──────── Data listing

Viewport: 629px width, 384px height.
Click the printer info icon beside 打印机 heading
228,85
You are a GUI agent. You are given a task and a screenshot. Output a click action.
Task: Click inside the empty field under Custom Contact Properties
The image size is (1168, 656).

────────────────

» Prompt
Reproduce every one of the entries above verbatim, keeping each line intact and in its original order.

» Problem solution
Viewport: 629px width, 384px height.
Click the printer info icon beside 打印机 heading
228,85
You are a GUI agent. You are given a task and a screenshot. Output a click action.
Task: Click inside the empty field under Custom Contact Properties
The image size is (1168, 656).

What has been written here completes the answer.